Is Black Sea Bass Good for You?


Yes, black sea bass is good for you when consumed as part of a balanced diet. This lean, white fish is packed with high-quality protein, essential vitamins, and minerals, while being relatively low in calories and saturated fat.

What are the key nutrients in black sea bass?

Black sea bass offers a robust nutritional profile. A 3-ounce cooked serving typically provides:

  • High-quality protein: Approximately 20 grams, supporting muscle repair and satiety.
  • Low total fat: Around 2 to 3 grams, with less than 1 gram of saturated fat.
  • Vitamin D: Important for bone health and immune function.
  • Vitamin B12: Crucial for nerve function and red blood cell formation.
  • Selenium: A powerful antioxidant that helps protect cells from damage.
  • Phosphorus: Supports strong bones and teeth.

Is black sea bass a good source of omega-3 fatty acids?

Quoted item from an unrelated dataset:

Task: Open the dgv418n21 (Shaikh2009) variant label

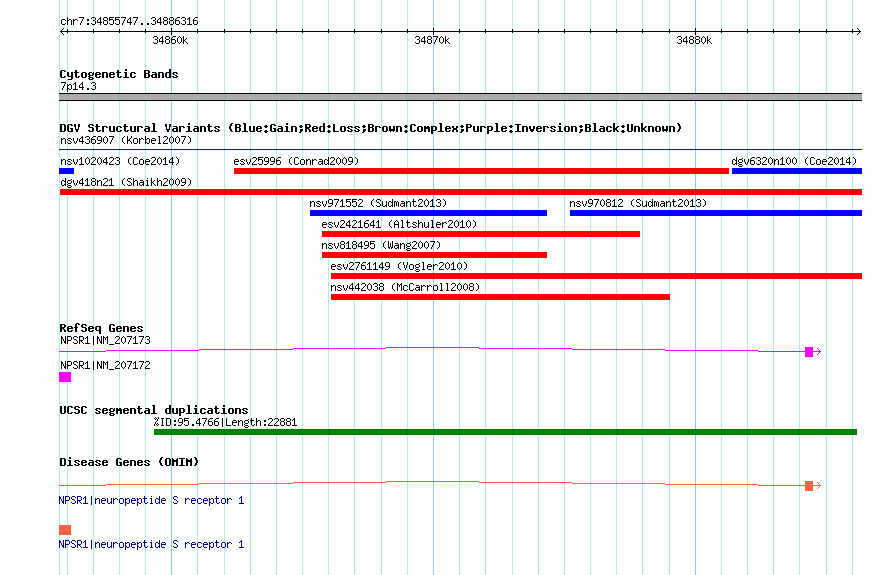Action: pyautogui.click(x=126, y=182)
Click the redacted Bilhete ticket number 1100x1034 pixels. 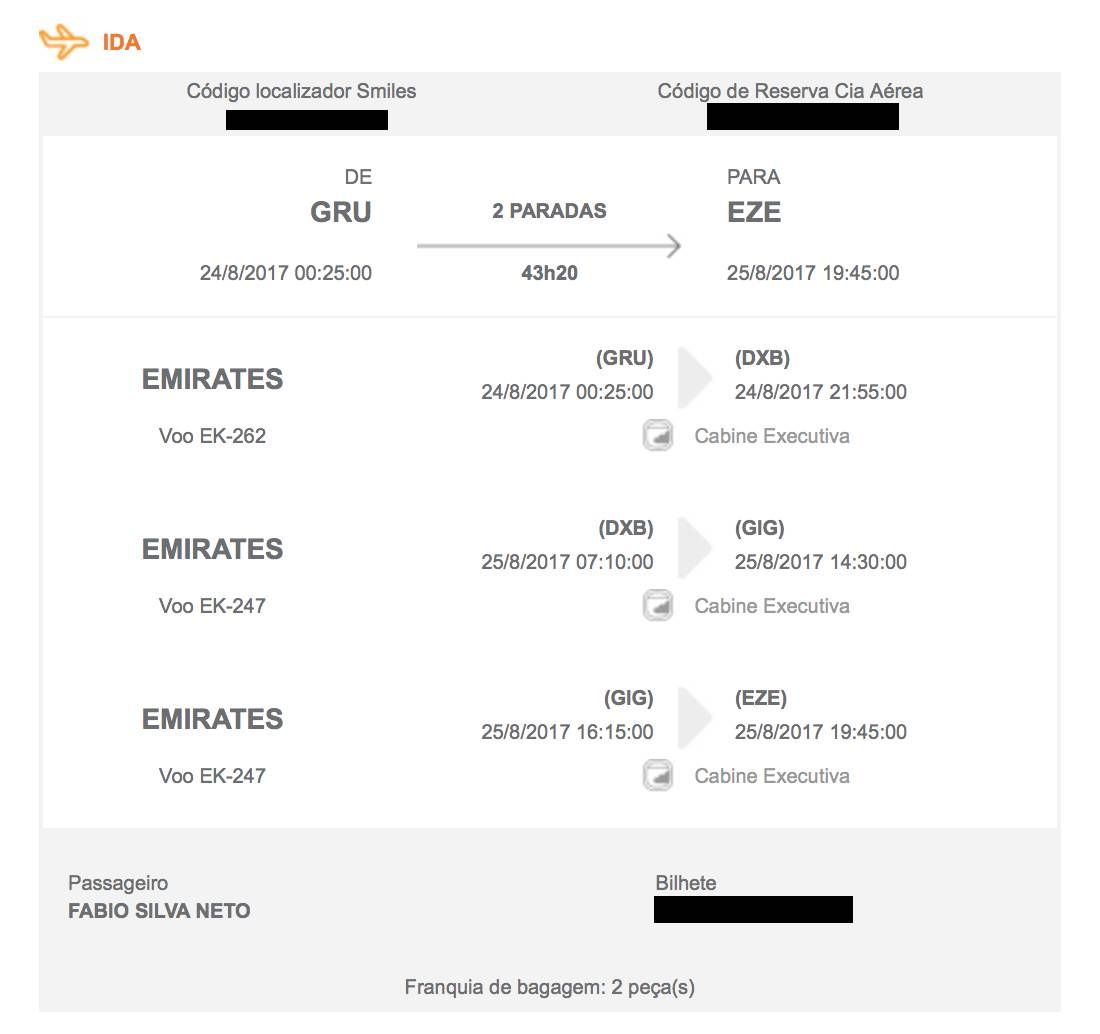point(753,909)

While not as rich in omega-3s as fatty fish like salmon or mackerel, black sea bass still provides a meaningful amount. A serving offers roughly 200 to 400 milligrams of combined EPA and DHA, which are the omega-3s most beneficial for heart and brain health. This makes it a moderate source that can contribute to your daily intake, especially when eaten regularly.

How does black sea bass compare to other popular fish?

To help you see how black sea bass stacks up nutritionally, here is a comparison with two other common choices. Values are approximate for a 3-ounce cooked portion.

Nutrient Black Sea Bass Salmon (Atlantic, farmed) Cod (Atlantic)
Calories 105 175 90
Protein 20 g 19 g 19 g
Total Fat 2.5 g 10.5 g 0.7 g
Omega-3s (EPA+DHA) 300 mg 1,800 mg 200 mg
Selenium 45 mcg 30 mcg 30 mcg

As the table shows, black sea bass offers a leaner alternative to salmon with a similar protein content, while providing more omega-3s and selenium than cod.

Are there any health concerns with eating black sea bass?

Black sea bass is generally considered a low-mercury fish, making it a safe choice for most people, including pregnant women and children, when eaten in recommended amounts. The U.S. FDA lists it as a "Best Choice" option, meaning it is safe to eat 2 to 3 servings per week. However, as with any seafood, sourcing matters. Opt for wild-caught or sustainably farmed black sea bass when possible to minimize environmental contaminants and support responsible fishing practices.